Velocitek ProStart: A Research Note
A GPS starting instrument built on a 72-channel 25 Hz receiver, a 100 Hz 6-axis IMU and a 3-axis geomagnetic sensor: ping the line ends, read perpendicular distance-to-line on a 2 Hz display, run a gun-synced countdown, then track shifts off the compass — not GPS heading.
Research Note
This is a research note in the Invicta Labs review framework — we are documenting what we are looking for and the options we are weighing, before any purchase or testing. We do not publish ratings or ownership claims until we have genuinely tested the equipment ourselves.
12 min read
This is a research note — a deep look at the product and what we would assess, before hands-on testing.

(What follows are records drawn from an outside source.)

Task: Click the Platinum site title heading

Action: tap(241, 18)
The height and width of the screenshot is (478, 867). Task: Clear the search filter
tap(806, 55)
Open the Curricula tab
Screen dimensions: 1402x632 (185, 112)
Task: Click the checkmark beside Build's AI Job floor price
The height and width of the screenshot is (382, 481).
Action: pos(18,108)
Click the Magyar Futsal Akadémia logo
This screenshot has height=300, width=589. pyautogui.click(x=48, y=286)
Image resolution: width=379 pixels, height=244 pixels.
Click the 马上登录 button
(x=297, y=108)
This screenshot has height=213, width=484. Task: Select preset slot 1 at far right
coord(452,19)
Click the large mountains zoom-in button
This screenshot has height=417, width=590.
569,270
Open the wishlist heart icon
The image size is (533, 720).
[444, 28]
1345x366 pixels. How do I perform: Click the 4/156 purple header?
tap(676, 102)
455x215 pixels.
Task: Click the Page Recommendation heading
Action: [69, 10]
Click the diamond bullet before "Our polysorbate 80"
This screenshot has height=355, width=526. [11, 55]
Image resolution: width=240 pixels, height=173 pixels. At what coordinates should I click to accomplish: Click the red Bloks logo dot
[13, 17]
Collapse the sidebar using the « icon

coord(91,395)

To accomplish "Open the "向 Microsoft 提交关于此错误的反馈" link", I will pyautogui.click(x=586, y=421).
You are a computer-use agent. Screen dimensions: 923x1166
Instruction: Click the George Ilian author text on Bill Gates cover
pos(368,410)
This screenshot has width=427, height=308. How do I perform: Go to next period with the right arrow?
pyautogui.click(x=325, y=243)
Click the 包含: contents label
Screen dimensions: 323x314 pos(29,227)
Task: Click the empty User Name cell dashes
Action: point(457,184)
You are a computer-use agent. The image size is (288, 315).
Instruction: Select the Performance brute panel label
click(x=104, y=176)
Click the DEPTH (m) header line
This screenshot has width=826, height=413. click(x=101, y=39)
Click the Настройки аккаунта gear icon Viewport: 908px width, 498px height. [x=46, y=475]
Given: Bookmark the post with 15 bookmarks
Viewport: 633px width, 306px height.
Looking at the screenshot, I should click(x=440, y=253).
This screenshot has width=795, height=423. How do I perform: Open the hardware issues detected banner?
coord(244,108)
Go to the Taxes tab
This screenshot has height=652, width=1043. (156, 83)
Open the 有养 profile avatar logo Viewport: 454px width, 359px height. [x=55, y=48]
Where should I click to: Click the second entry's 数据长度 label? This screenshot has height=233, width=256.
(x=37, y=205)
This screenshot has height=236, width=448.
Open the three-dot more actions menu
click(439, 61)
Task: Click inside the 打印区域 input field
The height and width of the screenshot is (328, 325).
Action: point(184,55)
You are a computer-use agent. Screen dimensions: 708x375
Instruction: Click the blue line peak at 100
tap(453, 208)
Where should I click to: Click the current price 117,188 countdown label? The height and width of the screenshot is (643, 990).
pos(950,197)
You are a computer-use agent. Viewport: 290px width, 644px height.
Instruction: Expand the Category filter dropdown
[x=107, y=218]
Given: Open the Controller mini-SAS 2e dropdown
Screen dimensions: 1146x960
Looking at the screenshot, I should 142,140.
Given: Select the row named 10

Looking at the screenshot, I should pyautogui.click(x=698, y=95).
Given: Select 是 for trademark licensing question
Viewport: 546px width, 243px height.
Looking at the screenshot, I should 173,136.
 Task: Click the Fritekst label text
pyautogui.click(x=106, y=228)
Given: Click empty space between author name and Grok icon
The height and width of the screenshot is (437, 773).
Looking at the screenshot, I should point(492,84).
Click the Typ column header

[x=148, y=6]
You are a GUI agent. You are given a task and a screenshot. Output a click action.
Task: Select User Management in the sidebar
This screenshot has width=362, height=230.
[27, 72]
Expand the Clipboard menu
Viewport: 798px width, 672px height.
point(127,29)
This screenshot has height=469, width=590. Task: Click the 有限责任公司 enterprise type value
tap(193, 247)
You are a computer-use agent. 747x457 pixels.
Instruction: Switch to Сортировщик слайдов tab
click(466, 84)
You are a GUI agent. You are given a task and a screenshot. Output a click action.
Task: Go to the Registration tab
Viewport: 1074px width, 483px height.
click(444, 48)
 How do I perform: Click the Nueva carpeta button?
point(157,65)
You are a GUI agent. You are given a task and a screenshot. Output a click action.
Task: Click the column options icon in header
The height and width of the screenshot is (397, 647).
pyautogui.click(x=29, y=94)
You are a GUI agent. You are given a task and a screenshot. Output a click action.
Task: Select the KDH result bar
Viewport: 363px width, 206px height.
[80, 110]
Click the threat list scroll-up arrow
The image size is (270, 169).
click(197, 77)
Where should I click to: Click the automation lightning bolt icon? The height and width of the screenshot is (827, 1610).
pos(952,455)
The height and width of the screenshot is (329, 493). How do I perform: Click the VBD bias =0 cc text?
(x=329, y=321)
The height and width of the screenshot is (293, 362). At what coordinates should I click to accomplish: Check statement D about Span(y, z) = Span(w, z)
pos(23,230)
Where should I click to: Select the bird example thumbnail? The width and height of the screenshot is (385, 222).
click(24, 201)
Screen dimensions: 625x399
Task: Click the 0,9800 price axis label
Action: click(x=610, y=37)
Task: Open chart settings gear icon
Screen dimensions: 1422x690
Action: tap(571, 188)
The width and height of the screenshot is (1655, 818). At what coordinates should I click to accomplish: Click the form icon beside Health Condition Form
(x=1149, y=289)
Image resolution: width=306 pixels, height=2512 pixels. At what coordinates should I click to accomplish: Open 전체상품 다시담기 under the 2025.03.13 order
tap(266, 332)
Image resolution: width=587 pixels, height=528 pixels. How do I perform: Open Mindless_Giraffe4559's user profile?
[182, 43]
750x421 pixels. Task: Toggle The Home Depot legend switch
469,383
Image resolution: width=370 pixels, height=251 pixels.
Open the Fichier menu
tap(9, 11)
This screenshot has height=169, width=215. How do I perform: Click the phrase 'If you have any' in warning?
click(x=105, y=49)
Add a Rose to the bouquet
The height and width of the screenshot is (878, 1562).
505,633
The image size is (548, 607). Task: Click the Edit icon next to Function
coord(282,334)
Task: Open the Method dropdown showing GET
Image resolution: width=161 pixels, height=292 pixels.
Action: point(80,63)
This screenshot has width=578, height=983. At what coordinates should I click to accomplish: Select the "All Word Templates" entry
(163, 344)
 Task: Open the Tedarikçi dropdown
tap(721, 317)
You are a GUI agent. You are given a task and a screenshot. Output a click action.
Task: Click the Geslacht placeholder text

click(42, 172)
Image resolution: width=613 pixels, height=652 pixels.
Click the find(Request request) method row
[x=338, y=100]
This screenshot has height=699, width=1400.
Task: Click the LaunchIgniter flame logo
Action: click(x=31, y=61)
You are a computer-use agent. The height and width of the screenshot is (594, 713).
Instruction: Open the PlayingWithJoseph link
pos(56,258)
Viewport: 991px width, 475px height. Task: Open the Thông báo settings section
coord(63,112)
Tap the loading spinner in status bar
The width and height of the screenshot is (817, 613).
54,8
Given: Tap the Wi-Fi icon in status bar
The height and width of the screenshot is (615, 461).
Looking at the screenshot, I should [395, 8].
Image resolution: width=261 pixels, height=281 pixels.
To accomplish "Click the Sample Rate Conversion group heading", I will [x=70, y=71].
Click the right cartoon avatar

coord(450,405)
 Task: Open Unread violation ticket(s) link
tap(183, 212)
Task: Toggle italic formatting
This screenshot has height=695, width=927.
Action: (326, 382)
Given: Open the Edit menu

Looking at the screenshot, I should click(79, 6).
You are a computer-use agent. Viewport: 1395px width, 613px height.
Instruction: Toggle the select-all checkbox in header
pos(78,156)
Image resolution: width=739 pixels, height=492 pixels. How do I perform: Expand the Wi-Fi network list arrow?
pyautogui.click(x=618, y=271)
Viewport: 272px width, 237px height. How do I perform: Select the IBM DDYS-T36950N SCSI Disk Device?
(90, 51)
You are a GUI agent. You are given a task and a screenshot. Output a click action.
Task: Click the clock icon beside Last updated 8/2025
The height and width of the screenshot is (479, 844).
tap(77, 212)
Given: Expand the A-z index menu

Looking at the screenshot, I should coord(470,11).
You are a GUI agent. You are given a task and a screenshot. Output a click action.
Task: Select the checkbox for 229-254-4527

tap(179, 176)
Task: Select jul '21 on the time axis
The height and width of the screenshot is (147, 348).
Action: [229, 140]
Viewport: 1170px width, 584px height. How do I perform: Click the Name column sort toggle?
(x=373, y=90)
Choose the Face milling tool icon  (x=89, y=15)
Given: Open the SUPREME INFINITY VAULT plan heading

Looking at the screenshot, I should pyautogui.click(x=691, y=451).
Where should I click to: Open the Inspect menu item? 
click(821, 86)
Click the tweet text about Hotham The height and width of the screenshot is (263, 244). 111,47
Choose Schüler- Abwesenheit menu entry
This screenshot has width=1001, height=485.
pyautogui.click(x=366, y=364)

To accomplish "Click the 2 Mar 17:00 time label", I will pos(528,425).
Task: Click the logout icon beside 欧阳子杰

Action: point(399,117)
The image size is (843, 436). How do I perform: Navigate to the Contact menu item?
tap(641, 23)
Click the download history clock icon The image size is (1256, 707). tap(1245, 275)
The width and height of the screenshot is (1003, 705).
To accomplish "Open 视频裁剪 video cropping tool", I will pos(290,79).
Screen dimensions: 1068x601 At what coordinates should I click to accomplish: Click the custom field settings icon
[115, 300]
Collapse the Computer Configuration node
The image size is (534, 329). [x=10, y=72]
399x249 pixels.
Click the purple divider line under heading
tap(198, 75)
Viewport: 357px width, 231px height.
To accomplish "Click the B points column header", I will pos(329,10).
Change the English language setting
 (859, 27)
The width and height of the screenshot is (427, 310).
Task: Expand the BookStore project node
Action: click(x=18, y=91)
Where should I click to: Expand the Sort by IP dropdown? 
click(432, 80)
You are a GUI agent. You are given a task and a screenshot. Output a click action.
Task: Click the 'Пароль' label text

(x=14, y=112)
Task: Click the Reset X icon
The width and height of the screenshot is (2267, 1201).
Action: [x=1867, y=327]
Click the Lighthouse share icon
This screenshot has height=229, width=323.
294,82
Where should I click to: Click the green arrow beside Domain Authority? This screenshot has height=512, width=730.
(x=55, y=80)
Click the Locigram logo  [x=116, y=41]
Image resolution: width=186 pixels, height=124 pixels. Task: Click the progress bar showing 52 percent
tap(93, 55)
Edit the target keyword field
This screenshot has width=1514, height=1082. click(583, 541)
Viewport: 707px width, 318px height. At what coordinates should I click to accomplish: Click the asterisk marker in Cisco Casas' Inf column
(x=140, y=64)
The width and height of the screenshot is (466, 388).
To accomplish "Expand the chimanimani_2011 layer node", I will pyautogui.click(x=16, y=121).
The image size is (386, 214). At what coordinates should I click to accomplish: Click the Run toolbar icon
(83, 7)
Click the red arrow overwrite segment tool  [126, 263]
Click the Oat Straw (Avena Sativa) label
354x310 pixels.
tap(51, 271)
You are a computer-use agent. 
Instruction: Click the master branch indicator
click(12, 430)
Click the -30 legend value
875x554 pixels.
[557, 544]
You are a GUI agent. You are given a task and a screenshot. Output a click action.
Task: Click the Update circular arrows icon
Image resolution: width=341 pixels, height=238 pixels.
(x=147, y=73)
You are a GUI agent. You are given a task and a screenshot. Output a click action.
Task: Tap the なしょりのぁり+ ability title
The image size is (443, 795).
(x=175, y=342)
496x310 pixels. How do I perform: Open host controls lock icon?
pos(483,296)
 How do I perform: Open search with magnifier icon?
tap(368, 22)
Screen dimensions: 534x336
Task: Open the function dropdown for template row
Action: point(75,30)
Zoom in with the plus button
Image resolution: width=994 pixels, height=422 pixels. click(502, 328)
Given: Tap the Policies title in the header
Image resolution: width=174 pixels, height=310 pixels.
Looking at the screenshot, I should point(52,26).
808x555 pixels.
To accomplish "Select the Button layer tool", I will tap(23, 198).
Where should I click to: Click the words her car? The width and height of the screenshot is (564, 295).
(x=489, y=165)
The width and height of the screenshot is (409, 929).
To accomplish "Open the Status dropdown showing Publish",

We have not run one ourselves, so every number below is the maker's published specification, attributed as such. We do not publish ratings, measurements or ownership claims until we have used it in anger.
The Velocitek ProStart is a single-purpose instrument that solves one problem completely and refuses every adjacent one: get a boat to a start line at full speed, on the gun, not over. It builds a virtual line from two GPS pings, returns perpendicular distance-to-line in metres, runs a gun-synced countdown, hands off to speed-and-course ten seconds after the start, and tracks shifts up the beat off its compass rather than GPS heading. There is no chartplotter, no AIS, no wireless, no menu tree to fight in the last thirty seconds. That narrowness is the design thesis, and it is why the device has held its place on the mast even as the smart-instrument generation arrived around it.
At a glance
| Spec | Published figure |
|---|---|
| GPS receiver | 72-channel, 25 Hz, multi-constellation, WAAS/SBAS-augmented (single-band) |
| Inertial sensor | 100 Hz solid-state 6-axis IMU |
| Compass | Patented 3-axis geomagnetic sensor (magnetic-heading output) |
| Display refresh | 2 Hz (distance-to-line); 4 Hz internal logging |
| Stated accuracy | ±0.1 kn speed; ±0.5° heading repeatability |
| Timer | 1:00–15:00, GUN sync, +1 minute on the fly |
| Distance bar graph | 10 m per segment |
| Shift bar graph | 3° per segment; 30° reset threshold |
| Display | Bonded Gorilla Glass, 30 mm digits, 120° cone, red/white backlight |
| Waterproofing | IPX8, submersible to 3 m |
| Battery | ~75 h lithium-ion (backlight off), USB charge |
| Logging | 8 GB flash, ~1000 h; lat/long, time, COG, SOG, magnetic heading, heel |
| Case / weight | 120 × 175 × 40 mm / ~448 g |
| Warranty | 2 years |

The sensor stack and why it is built this way
Underneath the spartan face is a sensor-fusion problem, not a GPS problem. Velocitek pairs a 72-channel, 25 Hz multi-constellation receiver with a 100 Hz solid-state six-axis IMU (three-axis accelerometer plus three-axis rate gyro) and a patented three-axis geomagnetic sensor. The receiver alone updates its fix 25 times a second, and the IMU runs four times faster again, so the instrument has far more internal bandwidth than the 2 Hz distance-to-line readout suggests. That headroom is spent on stability rather than speed: the IMU lets the firmware dead-reckon and smooth through the brief GPS dropouts and jitter that a masthead antenna would avoid but a rail-mounted puck cannot, so the number on the screen does not twitch under the driver's eye in the final approach. The maker quotes ±0.1 kn speed accuracy and — importantly — ±0.5° heading repeatability, not absolute accuracy. Those are different claims. Repeatability says the compass returns the same reading for the same physical heading; absolute accuracy would require the local magnetic environment (rigging, engine, other electronics on a crowded rail) to be benign, which the maker cannot promise. For shift tracking, repeatability is the property that actually matters, because a shift is a change in heading, not its true value — and this is the tell that the sensor choices are subordinated to the racing job.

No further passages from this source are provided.